- WORK TO COMPLETE: Update the items from the line containing "Contact Us (427, 103)" down to the line containing "診療案内・外来 (100, 42)" by replacing "Save as PDF" with "Download PDF", and give those lines again with everything else unchanged.

- TASK INPUT:
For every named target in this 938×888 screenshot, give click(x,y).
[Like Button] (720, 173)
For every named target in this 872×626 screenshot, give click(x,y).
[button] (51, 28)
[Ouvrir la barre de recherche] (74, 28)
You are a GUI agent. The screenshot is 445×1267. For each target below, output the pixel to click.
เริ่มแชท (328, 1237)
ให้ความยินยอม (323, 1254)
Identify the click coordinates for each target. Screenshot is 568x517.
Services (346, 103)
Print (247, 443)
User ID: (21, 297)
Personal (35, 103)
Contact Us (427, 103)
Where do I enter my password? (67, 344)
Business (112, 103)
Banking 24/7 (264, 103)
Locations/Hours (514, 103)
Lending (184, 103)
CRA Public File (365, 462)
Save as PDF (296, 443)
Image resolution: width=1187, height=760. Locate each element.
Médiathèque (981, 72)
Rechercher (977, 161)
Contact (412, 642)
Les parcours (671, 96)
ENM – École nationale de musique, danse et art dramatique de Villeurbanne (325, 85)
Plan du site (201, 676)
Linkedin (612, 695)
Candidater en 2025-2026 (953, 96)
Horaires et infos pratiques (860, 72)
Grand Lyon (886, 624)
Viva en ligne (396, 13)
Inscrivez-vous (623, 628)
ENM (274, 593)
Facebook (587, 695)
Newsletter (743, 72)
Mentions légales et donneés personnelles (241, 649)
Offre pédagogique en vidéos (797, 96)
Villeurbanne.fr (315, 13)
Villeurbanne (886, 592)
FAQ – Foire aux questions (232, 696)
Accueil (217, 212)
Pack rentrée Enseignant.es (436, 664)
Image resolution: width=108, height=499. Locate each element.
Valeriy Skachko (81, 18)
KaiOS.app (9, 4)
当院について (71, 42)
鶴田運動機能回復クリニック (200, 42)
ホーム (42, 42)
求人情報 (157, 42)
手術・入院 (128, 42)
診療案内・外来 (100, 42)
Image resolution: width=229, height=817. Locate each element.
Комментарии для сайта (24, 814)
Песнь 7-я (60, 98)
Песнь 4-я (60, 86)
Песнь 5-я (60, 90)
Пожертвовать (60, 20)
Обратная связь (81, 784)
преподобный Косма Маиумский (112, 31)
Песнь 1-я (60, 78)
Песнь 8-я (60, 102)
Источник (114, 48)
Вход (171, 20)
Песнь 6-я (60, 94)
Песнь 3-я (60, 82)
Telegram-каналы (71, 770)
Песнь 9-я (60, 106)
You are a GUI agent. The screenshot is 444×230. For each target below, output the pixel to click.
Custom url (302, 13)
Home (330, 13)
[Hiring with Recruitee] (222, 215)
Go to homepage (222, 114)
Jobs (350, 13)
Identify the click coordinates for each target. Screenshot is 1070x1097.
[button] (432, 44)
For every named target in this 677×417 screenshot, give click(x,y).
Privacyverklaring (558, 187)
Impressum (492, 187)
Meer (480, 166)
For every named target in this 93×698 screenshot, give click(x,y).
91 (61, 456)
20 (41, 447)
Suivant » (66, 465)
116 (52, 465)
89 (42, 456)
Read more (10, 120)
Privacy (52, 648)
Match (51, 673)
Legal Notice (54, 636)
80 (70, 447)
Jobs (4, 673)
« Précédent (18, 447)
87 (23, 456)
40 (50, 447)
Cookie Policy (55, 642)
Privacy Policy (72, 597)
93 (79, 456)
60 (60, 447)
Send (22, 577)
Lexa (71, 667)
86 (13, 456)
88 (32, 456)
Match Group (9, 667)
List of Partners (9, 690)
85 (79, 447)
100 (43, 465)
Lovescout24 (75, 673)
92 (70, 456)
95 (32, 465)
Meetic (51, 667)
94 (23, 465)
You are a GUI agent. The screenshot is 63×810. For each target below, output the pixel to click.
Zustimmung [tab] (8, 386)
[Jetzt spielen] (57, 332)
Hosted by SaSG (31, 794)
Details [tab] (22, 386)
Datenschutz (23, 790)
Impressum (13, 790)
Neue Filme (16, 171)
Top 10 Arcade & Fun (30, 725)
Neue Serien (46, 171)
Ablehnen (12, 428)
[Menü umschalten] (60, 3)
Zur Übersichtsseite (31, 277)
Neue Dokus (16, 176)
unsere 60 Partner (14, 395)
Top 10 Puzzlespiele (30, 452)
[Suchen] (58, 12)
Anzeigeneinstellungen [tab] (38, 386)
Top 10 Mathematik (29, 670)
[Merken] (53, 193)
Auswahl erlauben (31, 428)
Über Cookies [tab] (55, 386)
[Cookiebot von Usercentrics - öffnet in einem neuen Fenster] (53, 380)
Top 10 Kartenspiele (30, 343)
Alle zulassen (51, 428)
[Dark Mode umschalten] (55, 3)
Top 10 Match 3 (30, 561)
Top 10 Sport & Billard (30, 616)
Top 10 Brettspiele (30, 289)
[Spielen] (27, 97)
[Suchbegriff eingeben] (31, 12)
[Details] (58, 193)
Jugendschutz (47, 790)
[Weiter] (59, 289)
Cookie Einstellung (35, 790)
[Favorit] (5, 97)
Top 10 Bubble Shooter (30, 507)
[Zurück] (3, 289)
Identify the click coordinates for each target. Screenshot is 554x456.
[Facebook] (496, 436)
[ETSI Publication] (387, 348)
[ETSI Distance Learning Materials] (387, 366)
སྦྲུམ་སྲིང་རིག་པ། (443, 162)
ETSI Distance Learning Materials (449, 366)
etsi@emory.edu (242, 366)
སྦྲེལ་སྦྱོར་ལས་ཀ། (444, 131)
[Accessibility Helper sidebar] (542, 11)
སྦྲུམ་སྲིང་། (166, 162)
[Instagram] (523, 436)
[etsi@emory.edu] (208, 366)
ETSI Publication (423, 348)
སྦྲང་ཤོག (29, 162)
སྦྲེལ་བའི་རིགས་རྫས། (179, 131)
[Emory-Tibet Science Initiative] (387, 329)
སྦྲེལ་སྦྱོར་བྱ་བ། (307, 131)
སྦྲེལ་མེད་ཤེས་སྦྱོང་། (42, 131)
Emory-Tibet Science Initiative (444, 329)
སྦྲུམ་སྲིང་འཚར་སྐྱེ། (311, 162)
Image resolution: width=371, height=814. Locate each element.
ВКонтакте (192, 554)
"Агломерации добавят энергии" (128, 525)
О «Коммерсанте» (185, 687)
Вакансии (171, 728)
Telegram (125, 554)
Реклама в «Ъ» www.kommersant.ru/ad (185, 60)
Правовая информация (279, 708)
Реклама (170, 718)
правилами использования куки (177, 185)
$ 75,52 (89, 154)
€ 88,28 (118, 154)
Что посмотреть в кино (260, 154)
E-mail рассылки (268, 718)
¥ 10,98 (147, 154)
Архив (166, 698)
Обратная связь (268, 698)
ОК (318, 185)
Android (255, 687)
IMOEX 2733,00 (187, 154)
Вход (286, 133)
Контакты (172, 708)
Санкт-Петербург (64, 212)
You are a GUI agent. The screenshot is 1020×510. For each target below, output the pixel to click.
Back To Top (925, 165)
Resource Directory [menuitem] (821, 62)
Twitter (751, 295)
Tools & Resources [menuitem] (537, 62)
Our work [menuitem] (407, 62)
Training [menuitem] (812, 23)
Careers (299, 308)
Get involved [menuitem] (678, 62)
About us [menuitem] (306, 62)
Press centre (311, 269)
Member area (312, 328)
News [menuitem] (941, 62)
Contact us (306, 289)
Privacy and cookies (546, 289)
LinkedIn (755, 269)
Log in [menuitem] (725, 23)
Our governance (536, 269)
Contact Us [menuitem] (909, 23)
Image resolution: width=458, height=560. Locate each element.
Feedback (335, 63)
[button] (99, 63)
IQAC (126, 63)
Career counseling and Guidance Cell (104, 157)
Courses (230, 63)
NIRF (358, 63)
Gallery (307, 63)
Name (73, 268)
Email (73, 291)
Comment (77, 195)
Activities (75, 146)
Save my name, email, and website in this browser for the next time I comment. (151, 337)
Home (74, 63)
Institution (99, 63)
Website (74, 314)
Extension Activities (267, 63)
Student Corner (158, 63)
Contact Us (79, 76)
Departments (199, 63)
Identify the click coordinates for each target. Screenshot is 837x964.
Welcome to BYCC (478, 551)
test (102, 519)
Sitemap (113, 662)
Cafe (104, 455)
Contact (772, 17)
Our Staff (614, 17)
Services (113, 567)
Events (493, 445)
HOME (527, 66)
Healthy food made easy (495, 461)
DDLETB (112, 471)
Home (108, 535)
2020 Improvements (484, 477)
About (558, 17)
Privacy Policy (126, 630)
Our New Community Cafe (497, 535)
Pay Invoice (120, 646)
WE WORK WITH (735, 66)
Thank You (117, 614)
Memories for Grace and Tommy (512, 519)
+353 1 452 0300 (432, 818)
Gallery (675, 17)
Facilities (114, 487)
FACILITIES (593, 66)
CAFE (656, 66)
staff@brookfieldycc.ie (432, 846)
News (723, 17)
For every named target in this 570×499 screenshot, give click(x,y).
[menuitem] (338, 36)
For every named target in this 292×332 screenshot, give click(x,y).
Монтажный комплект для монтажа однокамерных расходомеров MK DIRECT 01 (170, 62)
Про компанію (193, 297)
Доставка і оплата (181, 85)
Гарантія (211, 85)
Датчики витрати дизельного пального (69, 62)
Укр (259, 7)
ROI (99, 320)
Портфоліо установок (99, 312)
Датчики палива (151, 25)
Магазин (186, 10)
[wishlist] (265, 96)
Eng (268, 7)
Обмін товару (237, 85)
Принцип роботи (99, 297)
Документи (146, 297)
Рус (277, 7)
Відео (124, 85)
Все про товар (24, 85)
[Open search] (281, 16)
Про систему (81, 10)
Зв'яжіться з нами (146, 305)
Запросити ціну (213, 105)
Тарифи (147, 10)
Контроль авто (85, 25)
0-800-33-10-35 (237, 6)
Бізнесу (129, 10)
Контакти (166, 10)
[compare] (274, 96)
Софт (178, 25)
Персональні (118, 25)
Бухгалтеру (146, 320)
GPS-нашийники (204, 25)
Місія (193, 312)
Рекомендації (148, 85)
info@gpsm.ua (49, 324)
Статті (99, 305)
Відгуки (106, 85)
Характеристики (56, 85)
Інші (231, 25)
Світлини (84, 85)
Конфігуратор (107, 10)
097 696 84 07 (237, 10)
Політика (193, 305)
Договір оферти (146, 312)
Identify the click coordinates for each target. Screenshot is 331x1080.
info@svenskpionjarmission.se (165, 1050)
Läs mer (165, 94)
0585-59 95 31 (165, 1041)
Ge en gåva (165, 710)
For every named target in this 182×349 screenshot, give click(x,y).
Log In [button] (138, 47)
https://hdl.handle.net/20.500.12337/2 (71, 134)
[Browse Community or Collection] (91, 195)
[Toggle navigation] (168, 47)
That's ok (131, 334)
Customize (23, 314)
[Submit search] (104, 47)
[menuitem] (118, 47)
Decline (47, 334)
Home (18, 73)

- THE COMPLETED TASK:
Contact Us (427, 103)
Where do I enter my password? (67, 344)
Business (112, 103)
Banking 24/7 (264, 103)
Locations/Hours (514, 103)
Lending (184, 103)
CRA Public File (365, 462)
Download PDF (296, 443)
Image resolution: width=1187, height=760. Locate each element.
Médiathèque (981, 72)
Rechercher (977, 161)
Contact (412, 642)
Les parcours (671, 96)
ENM – École nationale de musique, danse et art dramatique de Villeurbanne (325, 85)
Plan du site (201, 676)
Linkedin (612, 695)
Candidater en 2025-2026 (953, 96)
Horaires et infos pratiques (860, 72)
Grand Lyon (886, 624)
Viva en ligne (396, 13)
Inscrivez-vous (623, 628)
ENM (274, 593)
Facebook (587, 695)
Newsletter (743, 72)
Mentions légales et donneés personnelles (241, 649)
Offre pédagogique en vidéos (797, 96)
Villeurbanne.fr (315, 13)
Villeurbanne (886, 592)
FAQ – Foire aux questions (232, 696)
Accueil (217, 212)
Pack rentrée Enseignant.es (436, 664)
Image resolution: width=108, height=499. Locate each element.
Valeriy Skachko (81, 18)
KaiOS.app (9, 4)
当院について (71, 42)
鶴田運動機能回復クリニック (200, 42)
ホーム (42, 42)
求人情報 (157, 42)
手術・入院 (128, 42)
診療案内・外来 (100, 42)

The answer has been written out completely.